Tactical voting is voting for someone besides the candidate you would most want to see win. Normally it is used to stop the candidate you hate the most from winning, by voting for your second or even third choice.
Take, for example, a district where the Conservative candidate polls at 38 percent, Labour is at 30 percent, and the Liberal Democrats are grabbing 20 percent. Imagine you are a LibDem supporter who hates the Conservatives and is simply unhappy with Labour; after concluding that your Liberal Democrat candidate will not win, you decide to vote for the Labour candidate because he or she has the best chance of beating the Tory. That’s tactical voting.
It has a serious effect. Because of the election laws, makeup of districts and spread of support across the country, one party could get a total number of seats in Parliament completely disproportional to the popular vote. The party with the least votes could even win the most seats.

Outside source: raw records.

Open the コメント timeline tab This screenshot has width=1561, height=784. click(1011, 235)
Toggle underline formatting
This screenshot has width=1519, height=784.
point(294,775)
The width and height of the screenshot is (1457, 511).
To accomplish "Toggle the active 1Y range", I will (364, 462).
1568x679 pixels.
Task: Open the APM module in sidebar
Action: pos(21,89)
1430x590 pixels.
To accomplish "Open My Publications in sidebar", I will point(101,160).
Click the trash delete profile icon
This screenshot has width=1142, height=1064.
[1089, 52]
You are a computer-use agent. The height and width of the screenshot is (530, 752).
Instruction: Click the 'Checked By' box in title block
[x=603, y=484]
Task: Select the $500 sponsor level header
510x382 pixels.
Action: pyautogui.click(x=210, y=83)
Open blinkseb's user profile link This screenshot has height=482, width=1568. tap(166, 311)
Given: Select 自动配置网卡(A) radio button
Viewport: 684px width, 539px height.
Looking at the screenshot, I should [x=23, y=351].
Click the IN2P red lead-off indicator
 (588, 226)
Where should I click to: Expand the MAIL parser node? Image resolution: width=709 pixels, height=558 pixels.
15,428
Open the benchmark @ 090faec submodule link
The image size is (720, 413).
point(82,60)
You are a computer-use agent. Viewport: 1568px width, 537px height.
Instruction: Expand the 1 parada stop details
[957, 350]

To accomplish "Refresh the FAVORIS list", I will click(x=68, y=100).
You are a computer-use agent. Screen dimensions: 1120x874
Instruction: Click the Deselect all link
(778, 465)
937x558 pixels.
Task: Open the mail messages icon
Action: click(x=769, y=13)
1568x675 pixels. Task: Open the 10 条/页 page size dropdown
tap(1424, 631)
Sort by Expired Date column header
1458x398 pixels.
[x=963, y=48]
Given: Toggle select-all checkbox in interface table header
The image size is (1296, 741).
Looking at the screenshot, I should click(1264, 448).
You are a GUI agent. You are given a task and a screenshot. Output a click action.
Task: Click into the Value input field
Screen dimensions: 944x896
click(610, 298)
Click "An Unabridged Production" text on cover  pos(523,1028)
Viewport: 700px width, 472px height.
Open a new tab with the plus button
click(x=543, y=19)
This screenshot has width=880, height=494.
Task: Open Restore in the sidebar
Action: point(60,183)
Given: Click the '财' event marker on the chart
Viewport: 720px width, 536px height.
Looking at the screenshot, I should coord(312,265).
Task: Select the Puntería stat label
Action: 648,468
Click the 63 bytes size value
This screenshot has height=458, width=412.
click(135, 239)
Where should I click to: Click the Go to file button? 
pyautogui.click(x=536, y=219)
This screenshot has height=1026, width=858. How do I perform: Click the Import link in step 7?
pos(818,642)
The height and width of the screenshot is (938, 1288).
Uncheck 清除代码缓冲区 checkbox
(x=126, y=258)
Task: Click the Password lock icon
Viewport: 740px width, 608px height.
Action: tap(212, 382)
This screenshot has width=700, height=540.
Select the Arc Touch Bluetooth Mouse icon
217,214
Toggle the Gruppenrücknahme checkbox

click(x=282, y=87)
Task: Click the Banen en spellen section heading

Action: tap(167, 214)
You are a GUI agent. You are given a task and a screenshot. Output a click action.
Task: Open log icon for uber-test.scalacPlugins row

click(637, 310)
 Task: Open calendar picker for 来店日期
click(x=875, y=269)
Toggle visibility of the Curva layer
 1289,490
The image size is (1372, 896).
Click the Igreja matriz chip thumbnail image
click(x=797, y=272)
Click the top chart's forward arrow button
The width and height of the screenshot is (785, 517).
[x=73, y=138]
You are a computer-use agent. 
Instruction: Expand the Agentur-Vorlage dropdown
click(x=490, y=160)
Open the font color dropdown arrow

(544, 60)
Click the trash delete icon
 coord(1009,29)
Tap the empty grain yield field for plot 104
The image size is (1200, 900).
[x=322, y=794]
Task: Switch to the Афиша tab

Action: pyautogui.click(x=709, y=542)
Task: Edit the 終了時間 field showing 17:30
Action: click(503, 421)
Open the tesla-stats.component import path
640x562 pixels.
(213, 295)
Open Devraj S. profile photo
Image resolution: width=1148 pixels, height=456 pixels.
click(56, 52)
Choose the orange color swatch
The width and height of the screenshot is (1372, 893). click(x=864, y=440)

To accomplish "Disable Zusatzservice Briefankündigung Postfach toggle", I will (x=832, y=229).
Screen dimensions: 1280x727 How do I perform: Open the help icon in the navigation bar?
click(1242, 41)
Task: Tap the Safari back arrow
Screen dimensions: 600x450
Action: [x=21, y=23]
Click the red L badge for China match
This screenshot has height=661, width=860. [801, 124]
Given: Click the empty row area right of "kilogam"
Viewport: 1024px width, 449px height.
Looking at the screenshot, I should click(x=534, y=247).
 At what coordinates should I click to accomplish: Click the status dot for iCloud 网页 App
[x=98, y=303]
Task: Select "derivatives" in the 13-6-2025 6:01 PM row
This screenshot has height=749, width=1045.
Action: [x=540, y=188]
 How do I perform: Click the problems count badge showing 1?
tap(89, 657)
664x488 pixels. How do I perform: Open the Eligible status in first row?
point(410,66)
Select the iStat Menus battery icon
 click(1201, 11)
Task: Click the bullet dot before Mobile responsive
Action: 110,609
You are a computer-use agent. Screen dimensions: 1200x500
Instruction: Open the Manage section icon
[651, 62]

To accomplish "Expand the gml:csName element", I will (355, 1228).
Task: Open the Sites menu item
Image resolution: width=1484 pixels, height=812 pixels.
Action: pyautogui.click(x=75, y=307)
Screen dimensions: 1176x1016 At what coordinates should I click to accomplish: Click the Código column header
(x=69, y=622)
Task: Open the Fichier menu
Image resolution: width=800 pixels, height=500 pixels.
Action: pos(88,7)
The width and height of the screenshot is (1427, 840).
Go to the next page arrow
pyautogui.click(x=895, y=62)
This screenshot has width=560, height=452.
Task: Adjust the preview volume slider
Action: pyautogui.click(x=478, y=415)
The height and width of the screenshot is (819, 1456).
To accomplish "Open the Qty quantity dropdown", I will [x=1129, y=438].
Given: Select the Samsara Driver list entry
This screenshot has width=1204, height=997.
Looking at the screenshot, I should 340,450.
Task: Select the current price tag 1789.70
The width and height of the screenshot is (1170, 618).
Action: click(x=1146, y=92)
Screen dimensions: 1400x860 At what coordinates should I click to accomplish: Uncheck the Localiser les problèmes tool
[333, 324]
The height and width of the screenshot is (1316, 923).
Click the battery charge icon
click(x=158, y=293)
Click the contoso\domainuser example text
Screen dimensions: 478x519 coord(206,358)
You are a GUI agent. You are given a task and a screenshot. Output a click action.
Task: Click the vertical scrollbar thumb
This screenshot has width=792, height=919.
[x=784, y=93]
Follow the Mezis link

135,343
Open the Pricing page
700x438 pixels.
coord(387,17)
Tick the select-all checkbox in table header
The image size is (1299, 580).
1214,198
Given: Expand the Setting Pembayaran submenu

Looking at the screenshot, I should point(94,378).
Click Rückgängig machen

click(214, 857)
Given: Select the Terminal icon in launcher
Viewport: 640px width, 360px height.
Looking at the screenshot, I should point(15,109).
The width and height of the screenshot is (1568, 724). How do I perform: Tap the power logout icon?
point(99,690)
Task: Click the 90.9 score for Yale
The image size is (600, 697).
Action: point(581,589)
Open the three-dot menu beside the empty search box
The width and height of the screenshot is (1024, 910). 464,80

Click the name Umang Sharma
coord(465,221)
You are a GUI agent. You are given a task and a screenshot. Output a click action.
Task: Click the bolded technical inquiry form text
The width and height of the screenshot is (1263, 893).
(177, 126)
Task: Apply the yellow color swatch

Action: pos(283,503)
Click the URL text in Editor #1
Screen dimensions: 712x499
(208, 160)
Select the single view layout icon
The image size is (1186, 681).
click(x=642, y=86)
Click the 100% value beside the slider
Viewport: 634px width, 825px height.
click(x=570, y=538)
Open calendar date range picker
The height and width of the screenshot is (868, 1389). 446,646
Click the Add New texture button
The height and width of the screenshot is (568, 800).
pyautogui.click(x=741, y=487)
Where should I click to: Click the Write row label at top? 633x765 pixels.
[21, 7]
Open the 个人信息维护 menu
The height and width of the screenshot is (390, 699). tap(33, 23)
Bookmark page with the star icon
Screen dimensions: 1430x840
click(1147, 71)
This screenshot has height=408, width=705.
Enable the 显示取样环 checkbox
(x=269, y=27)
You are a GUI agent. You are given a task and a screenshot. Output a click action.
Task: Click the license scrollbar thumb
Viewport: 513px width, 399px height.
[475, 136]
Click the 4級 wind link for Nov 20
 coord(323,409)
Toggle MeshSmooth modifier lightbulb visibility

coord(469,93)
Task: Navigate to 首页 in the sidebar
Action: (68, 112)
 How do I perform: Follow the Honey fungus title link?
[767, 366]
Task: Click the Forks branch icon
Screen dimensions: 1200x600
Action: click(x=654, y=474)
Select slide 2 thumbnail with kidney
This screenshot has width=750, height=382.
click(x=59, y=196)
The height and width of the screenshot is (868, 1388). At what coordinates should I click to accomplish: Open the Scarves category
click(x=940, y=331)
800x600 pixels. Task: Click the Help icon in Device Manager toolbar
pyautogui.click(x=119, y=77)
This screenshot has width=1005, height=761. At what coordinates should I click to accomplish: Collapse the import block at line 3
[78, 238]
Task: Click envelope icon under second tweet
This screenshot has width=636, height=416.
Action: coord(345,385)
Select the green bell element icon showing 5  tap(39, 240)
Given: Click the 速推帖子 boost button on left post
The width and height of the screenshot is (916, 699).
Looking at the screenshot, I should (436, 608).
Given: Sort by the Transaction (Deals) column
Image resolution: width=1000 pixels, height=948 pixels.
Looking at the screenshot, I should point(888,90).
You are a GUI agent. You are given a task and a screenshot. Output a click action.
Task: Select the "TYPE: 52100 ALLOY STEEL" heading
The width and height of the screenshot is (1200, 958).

Tactical voting is bad for democracy, but it can be eliminated
Tactical voting should not be part of a democracy. Fortunately this is a solvable problem. . . . that only emerges because the UK (like the United States) uses an election system of single-member districts where the winner is whatever candidate in the crowded field gains the most votes, called a “first past the post” system. Other countries use different systems like proportional representation, which allows the legislature to represent the diverse will of the people. A system of party-line proportional representation provides each party with a number of seats relative to its overall popular vote. That reduces the tactical value of voting for a party that is not your top choice.
Another way to deal with tactical voting is with an instant runoff system or even a top-two runoff system. An instant runoff system allows people to vote for their preferred candidate, but state who their second or third choice would be if their candidate fails to get enough votes. While it does not eliminate the possibility that you might be “technically” voting for your second choice, it allows every person to vote for who they think is the best candidate without fear they are indirectly helping to elect the candidates they hate the most.
Tactical voting in the USA
Tactical voting may occur in the HI-01 special election. With two Democrats in the race, the Republican might win with a small plurality. The situation might lead some voters to pick their less favorite of the two Democrats if they think that individual has the best chance of beating the Republican. We will probably see the issue play out in the three-way Senate race in Florida, too. People who prefer newly minted independent Charlie Crist may end up voting for Democrat Kendrick Meek (or vice versa) based on who may have the best chance of stopping Republican Marco Rubio.
Of course, in America, we are not just seeing tactical voting in a few rare races but all the time. We have a British-style system of single-member districts with “first past the post” voting, which drives us intractably toward a two-party system, despite the desire by a large part of the country to have a more diverse set of legitimate choices.
In the United States, we don’t really have strong third parties or many independent candidates because our system produces the fear of the “spoiler effect.” We fear a third party can’t win so we don’t want to waste our vote on it. As a result, those parties can’t get enough support prove to people they can win, which is the only way to make most voters comfortable with them. It is a serious chicken-and-egg problem, but the spoiler effect is an artificial problem created by our electoral system and it could be solved.
In the UK, the Liberal Democrats, who have had to battle against a two-party system for years, might use the power they gain from this election to deal with some of the weaknesses of their election laws and create a system that better represents the will of the people. The issue for us in this country is that those with the power to solve the problem here are all Democrats and Republicans, who most benefit from leaving the current setup unchanged.